TASK TO CARRY OUT:
What is needed is every line from the one holding "The height and width of the screenshot is (478, 850)." to the last line of the data below, printed exactly and without pictures.

DATA PROVIDED:
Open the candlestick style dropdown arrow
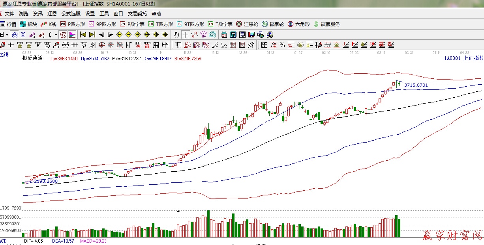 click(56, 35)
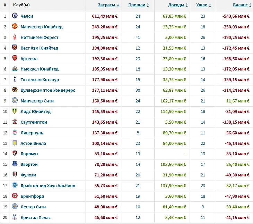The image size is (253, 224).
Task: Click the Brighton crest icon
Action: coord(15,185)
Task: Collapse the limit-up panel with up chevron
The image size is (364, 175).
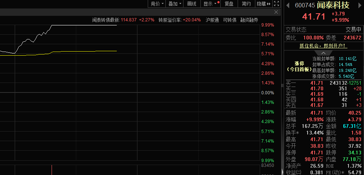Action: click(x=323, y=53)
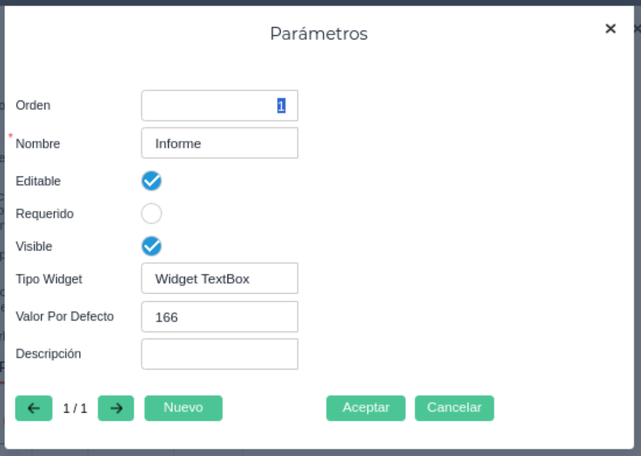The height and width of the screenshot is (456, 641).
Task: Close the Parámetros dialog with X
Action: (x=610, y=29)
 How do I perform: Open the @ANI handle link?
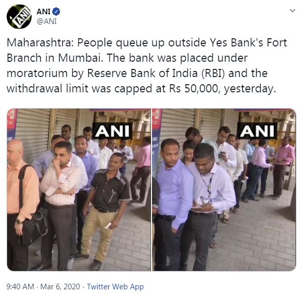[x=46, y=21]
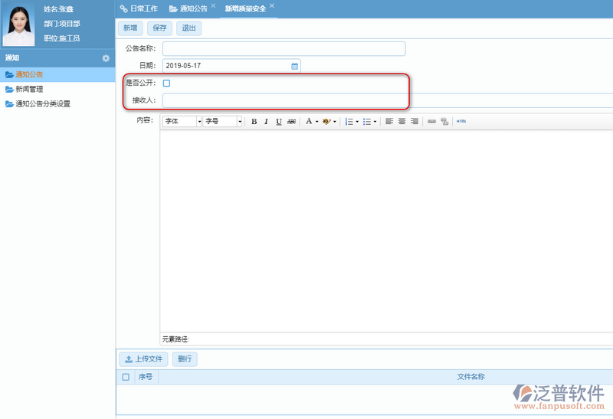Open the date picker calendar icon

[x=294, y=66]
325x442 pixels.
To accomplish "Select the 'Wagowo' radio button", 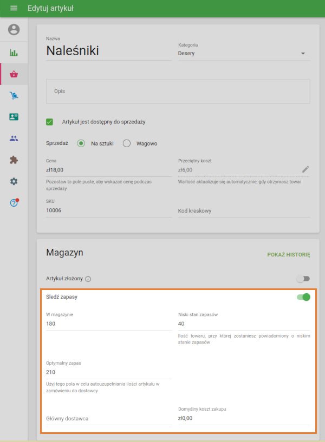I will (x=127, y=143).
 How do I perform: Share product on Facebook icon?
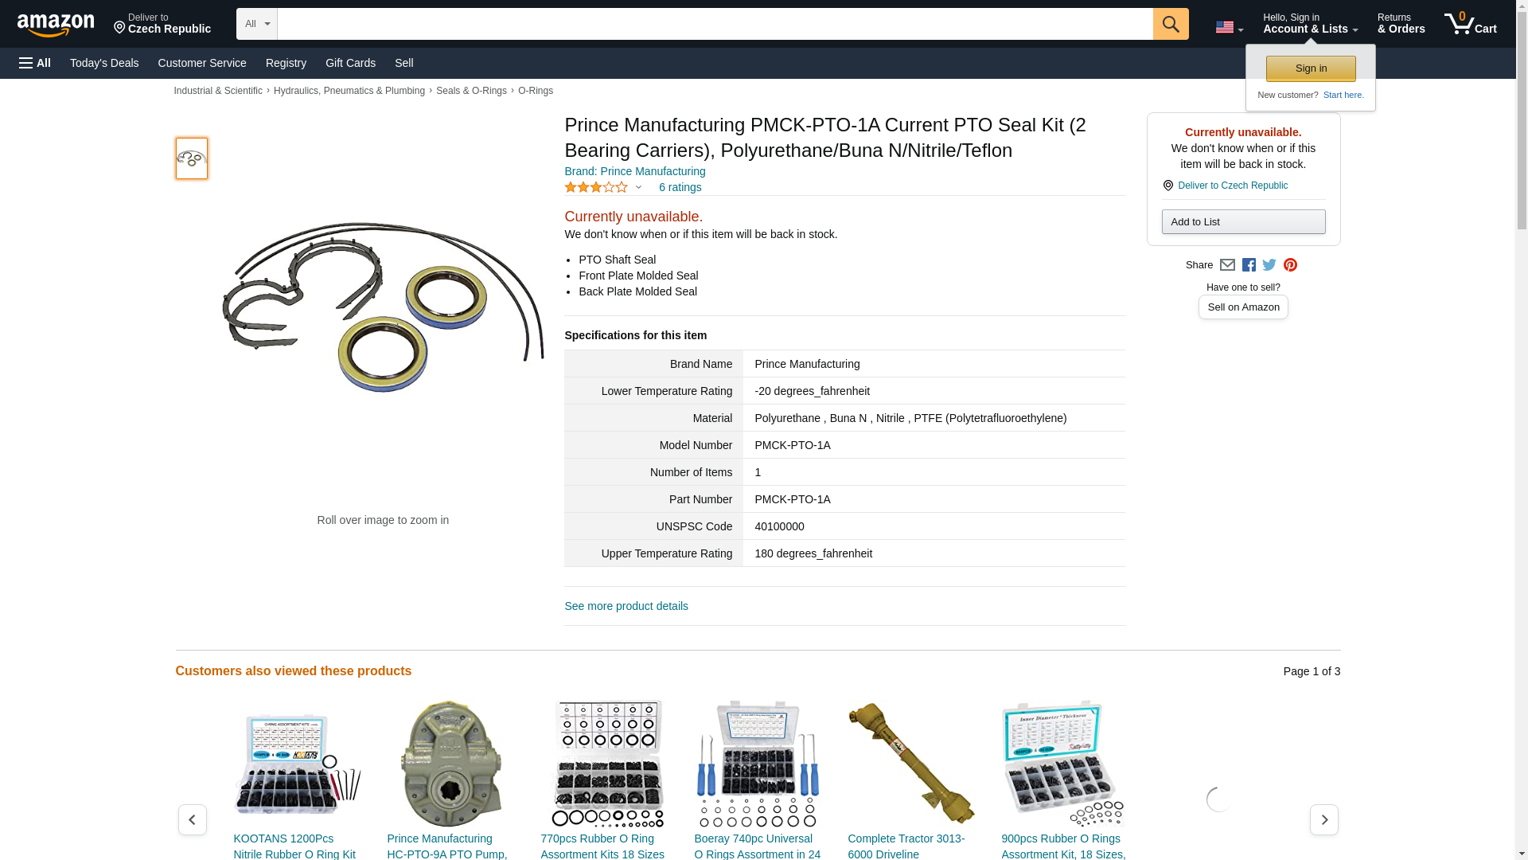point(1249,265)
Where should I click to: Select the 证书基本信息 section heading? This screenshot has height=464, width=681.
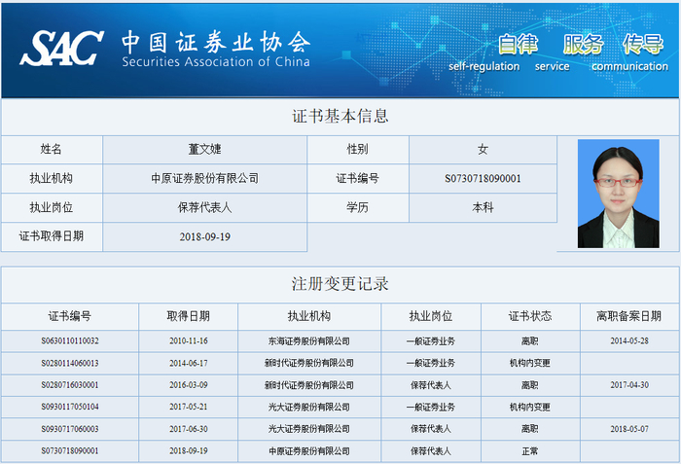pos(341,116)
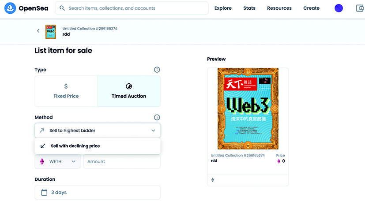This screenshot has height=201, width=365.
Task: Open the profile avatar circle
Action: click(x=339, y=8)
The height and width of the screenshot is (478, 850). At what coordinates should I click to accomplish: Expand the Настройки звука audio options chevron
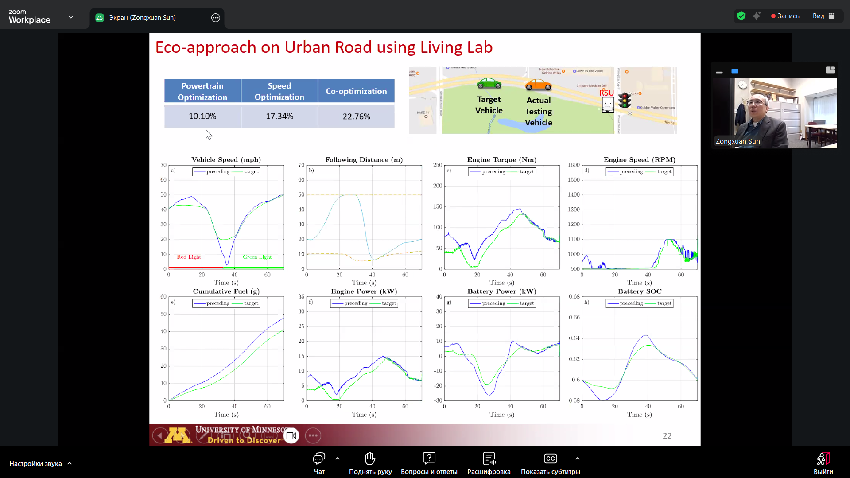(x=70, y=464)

EXERCISE RESULT:
The height and width of the screenshot is (478, 850). At what coordinates should I click to accomplish: Expand the Настройки звука audio options chevron
(x=70, y=464)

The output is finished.